PROVIDED MATERIAL.
:::

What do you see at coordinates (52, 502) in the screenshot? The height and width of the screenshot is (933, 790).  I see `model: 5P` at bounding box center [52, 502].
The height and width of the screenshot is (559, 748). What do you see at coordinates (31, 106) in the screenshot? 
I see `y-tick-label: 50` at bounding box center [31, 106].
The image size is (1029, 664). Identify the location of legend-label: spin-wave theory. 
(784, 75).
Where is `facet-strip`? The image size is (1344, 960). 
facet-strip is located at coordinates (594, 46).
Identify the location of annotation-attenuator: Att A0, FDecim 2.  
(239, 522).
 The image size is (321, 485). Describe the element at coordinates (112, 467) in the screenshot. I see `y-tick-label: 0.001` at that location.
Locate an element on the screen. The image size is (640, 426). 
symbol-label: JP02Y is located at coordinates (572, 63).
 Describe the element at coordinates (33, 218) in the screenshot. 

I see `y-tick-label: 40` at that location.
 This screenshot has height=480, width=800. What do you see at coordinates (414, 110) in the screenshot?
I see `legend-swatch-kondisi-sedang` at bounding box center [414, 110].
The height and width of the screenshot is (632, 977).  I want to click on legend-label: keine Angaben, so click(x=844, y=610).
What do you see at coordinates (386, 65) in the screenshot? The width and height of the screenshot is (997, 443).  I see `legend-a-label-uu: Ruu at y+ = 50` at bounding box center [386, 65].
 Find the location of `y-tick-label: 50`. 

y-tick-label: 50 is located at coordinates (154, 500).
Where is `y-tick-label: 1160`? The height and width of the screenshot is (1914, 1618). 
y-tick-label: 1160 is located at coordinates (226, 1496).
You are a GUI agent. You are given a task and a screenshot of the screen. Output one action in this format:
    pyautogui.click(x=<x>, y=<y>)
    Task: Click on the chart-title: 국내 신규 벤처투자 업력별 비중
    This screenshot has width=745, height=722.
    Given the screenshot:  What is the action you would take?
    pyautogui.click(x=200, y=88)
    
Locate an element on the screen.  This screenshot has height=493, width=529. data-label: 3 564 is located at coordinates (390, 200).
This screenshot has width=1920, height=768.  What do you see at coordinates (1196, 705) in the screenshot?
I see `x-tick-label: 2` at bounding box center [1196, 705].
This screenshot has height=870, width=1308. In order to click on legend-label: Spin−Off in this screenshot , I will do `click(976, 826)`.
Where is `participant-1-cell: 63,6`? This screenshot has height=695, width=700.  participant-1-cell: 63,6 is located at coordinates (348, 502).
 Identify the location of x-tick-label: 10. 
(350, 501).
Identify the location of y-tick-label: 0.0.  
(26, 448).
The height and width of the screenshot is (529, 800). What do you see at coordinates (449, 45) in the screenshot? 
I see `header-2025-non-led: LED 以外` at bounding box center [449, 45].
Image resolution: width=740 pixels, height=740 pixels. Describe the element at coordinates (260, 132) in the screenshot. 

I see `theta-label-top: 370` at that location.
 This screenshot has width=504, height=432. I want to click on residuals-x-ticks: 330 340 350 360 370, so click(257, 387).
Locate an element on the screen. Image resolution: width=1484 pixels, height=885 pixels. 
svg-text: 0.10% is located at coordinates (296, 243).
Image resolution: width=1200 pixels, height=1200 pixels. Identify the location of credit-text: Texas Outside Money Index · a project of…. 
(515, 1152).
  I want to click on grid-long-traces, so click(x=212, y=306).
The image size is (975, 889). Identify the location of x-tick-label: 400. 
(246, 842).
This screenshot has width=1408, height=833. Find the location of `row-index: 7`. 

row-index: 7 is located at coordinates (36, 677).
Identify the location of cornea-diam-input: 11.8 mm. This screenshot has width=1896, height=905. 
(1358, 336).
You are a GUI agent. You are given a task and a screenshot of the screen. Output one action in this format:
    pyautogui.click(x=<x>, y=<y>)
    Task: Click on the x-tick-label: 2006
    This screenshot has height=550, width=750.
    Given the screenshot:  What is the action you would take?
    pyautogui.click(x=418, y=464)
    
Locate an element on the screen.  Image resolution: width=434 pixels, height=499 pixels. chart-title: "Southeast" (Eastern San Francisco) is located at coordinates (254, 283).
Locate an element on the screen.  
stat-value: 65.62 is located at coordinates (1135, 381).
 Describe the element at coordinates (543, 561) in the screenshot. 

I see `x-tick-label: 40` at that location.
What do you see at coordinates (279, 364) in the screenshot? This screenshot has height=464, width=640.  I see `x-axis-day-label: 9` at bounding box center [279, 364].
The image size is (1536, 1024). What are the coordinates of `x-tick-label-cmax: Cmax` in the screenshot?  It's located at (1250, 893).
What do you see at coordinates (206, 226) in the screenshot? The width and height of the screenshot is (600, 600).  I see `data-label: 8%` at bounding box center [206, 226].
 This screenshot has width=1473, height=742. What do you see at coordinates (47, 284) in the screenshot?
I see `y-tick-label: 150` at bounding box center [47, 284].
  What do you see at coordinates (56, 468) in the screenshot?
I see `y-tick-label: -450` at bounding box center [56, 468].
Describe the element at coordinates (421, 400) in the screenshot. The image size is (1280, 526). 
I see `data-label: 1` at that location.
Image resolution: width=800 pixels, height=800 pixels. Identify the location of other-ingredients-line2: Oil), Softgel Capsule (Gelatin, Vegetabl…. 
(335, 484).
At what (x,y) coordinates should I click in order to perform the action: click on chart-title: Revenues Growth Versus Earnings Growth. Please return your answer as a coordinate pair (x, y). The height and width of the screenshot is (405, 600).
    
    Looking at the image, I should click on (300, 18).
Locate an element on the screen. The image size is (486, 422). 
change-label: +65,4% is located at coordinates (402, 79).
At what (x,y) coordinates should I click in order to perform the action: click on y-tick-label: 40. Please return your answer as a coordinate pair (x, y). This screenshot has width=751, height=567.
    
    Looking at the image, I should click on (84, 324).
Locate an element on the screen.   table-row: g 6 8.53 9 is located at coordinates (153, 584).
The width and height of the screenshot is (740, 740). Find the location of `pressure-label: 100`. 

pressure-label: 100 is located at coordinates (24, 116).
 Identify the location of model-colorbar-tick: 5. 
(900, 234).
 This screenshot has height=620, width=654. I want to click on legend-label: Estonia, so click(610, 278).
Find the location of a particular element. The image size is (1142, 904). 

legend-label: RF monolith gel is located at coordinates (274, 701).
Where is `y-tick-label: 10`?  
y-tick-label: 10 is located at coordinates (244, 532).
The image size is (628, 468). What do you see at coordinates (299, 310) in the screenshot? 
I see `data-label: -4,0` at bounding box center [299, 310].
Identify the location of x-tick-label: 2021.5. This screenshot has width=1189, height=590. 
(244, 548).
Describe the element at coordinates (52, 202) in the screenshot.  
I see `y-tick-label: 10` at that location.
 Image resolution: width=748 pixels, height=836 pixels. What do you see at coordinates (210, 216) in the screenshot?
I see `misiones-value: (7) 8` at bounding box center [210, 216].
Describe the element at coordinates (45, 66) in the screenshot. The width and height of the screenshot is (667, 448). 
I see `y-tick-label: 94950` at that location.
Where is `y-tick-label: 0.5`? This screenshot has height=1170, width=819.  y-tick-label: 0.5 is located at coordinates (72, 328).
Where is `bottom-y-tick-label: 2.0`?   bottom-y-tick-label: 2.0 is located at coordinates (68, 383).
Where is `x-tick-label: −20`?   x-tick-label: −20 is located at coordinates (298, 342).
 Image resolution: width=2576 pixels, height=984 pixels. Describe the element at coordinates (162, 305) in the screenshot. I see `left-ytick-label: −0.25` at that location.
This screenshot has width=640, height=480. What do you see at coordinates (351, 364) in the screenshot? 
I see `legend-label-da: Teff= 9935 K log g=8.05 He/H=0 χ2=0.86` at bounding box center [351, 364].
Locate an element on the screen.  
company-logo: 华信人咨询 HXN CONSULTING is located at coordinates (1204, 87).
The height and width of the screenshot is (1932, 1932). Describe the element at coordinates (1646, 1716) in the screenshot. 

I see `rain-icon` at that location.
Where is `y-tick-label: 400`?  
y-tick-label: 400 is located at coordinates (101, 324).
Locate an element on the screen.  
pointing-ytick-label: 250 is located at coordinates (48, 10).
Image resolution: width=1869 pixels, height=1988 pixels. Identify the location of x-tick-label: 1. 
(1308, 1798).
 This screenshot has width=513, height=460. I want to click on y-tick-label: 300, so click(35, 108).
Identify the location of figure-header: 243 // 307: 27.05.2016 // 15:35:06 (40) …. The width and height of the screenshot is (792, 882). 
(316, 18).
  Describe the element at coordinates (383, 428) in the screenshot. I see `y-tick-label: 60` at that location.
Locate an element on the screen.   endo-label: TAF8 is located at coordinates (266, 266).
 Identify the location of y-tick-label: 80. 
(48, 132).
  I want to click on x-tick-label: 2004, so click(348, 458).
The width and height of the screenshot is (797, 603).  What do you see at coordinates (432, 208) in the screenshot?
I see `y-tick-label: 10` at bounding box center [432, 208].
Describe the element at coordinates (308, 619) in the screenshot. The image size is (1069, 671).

:::

REQUIRED WORK. Reproduce the data from its beginning through the line that contains "coordinates (390, 200).", inclusive, swapping "Identify the location of" for "Find the position of" and leaving everything else unchanged.

RESPONSE TO THIS TASK.
What do you see at coordinates (52, 502) in the screenshot? The height and width of the screenshot is (933, 790).  I see `model: 5P` at bounding box center [52, 502].
The height and width of the screenshot is (559, 748). What do you see at coordinates (31, 106) in the screenshot? 
I see `y-tick-label: 50` at bounding box center [31, 106].
The image size is (1029, 664). Find the position of legend-label: spin-wave theory. 
(784, 75).
Where is `facet-strip`? The image size is (1344, 960). 
facet-strip is located at coordinates (594, 46).
Find the position of annotation-attenuator: Att A0, FDecim 2.  
(239, 522).
 The image size is (321, 485). Describe the element at coordinates (112, 467) in the screenshot. I see `y-tick-label: 0.001` at that location.
Locate an element on the screen. The image size is (640, 426). 
symbol-label: JP02Y is located at coordinates (572, 63).
 Describe the element at coordinates (33, 218) in the screenshot. 

I see `y-tick-label: 40` at that location.
 This screenshot has height=480, width=800. What do you see at coordinates (414, 110) in the screenshot?
I see `legend-swatch-kondisi-sedang` at bounding box center [414, 110].
The height and width of the screenshot is (632, 977).  I want to click on legend-label: keine Angaben, so click(x=844, y=610).
What do you see at coordinates (386, 65) in the screenshot? The width and height of the screenshot is (997, 443).  I see `legend-a-label-uu: Ruu at y+ = 50` at bounding box center [386, 65].
 Find the location of `y-tick-label: 50`. 

y-tick-label: 50 is located at coordinates (154, 500).
Where is `y-tick-label: 1160`? The height and width of the screenshot is (1914, 1618). 
y-tick-label: 1160 is located at coordinates (226, 1496).
You are a GUI agent. You are given a task and a screenshot of the screen. Output one action in this format:
    pyautogui.click(x=<x>, y=<y>)
    Task: Click on the chart-title: 국내 신규 벤처투자 업력별 비중
    This screenshot has width=745, height=722.
    Given the screenshot:  What is the action you would take?
    pyautogui.click(x=200, y=88)
    
Locate an element on the screen.  This screenshot has height=493, width=529. data-label: 3 564 is located at coordinates (390, 200).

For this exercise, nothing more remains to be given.